Mainak Dhar, Joseph A. Dickinson, Mark A. Berg

Single-molecule and related experiments yield time series of an observable as it fluctuates due to thermal motion. In such data, it can be difficult to distinguish fluctuating signal from fluctuating noise. We present a method of separating signal from noise using nonlinear-correlation functions. The method is fully nonparametric: No a priori model for the system is required, no knowledge of whether the system is continuous or discrete is needed, the number of states is not fixed, and the system can be Markovian or not. The noise-corrected, nonlinear-correlation functions can be converted to the system’s Green’s function; the noise-corrected moments yield the system’s equilibrium-probability distribution.
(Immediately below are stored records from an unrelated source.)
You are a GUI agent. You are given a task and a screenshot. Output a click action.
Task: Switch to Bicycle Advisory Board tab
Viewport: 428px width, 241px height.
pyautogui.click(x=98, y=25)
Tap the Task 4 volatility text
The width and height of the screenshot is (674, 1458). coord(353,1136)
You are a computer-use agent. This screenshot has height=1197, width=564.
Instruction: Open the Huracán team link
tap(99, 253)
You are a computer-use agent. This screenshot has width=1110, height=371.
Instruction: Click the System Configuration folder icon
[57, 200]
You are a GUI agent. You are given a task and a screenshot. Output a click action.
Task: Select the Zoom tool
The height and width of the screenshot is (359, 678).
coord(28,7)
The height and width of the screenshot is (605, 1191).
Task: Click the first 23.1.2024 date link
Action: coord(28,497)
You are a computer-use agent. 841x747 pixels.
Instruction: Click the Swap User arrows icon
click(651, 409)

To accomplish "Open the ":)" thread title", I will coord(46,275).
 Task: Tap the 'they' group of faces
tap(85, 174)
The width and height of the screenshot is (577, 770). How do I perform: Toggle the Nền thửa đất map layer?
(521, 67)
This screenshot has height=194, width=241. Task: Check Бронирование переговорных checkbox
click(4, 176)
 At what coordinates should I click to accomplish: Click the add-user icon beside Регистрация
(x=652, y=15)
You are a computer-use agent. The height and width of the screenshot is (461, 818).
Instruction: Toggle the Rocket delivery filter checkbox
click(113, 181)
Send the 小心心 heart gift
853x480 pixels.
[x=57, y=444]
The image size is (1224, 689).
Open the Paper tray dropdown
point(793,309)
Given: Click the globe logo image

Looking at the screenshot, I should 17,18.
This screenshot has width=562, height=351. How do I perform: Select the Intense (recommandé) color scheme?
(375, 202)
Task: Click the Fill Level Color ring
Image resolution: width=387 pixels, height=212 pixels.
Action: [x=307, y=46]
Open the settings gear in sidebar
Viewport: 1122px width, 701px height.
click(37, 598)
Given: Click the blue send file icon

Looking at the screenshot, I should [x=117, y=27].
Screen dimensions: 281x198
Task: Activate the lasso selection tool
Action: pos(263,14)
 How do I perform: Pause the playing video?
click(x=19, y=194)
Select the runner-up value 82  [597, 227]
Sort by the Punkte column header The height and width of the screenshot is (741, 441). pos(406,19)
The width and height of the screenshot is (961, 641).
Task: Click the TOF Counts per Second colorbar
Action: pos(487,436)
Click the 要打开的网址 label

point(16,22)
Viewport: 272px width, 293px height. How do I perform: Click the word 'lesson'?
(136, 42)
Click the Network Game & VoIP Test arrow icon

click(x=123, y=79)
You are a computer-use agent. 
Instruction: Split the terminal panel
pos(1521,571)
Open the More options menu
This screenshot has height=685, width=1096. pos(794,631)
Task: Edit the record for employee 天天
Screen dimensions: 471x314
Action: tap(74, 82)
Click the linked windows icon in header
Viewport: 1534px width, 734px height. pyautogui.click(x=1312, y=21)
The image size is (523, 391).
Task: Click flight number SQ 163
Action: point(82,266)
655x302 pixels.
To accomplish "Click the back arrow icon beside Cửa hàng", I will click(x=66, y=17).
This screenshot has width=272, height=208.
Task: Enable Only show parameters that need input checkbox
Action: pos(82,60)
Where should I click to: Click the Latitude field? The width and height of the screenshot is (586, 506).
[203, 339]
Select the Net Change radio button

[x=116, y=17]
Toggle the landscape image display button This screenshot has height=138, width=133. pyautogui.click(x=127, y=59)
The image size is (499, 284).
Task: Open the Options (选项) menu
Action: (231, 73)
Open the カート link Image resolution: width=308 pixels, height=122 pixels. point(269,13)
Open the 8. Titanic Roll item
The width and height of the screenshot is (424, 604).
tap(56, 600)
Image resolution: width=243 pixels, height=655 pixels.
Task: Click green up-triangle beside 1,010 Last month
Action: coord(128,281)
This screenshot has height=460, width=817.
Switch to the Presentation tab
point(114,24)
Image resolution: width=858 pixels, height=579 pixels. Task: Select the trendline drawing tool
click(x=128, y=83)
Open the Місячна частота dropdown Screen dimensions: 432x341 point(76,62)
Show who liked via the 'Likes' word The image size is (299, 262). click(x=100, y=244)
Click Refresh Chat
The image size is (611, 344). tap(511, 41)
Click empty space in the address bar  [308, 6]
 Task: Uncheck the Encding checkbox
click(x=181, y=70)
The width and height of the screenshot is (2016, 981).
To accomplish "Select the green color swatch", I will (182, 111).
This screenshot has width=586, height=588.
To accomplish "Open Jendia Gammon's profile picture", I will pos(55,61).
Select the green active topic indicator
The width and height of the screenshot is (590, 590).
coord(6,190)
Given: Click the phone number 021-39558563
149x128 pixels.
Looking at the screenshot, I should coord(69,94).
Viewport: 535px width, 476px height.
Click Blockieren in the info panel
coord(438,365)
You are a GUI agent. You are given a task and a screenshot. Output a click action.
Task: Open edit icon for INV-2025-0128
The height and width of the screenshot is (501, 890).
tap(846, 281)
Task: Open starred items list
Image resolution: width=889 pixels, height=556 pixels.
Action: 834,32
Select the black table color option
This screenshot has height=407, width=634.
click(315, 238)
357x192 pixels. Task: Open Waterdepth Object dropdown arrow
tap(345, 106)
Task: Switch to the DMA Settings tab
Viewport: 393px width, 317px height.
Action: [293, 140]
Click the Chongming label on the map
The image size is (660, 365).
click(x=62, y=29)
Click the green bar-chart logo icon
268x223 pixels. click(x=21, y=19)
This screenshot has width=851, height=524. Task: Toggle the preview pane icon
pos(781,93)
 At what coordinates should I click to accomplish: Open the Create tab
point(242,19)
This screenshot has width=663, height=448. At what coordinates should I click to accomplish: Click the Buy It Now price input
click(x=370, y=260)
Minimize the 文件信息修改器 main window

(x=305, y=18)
As a demonstration, we analyze synthetic data from a three-state system. The correlation method is compared to another fully nonparametric approach—time binning to remove noise, and histogramming to obtain the distribution. The correlation method has substantially better resolution in time and in state space. We develop formulas for the limits on data quality needed for signal recovery from time series and test them on datasets of varying size and signal-to-noise ratio. The formulas show that the signal-to-noise ratio needs to be on the order of or greater than one-half before convergence scales at a practical rate. With experimental benchmark data, the positions and populations of the states and their exchange rates are recovered with an accuracy similar to parametric methods. The methods demonstrated here are essential components in building a complete analysis of time series using only high-order correlation functions.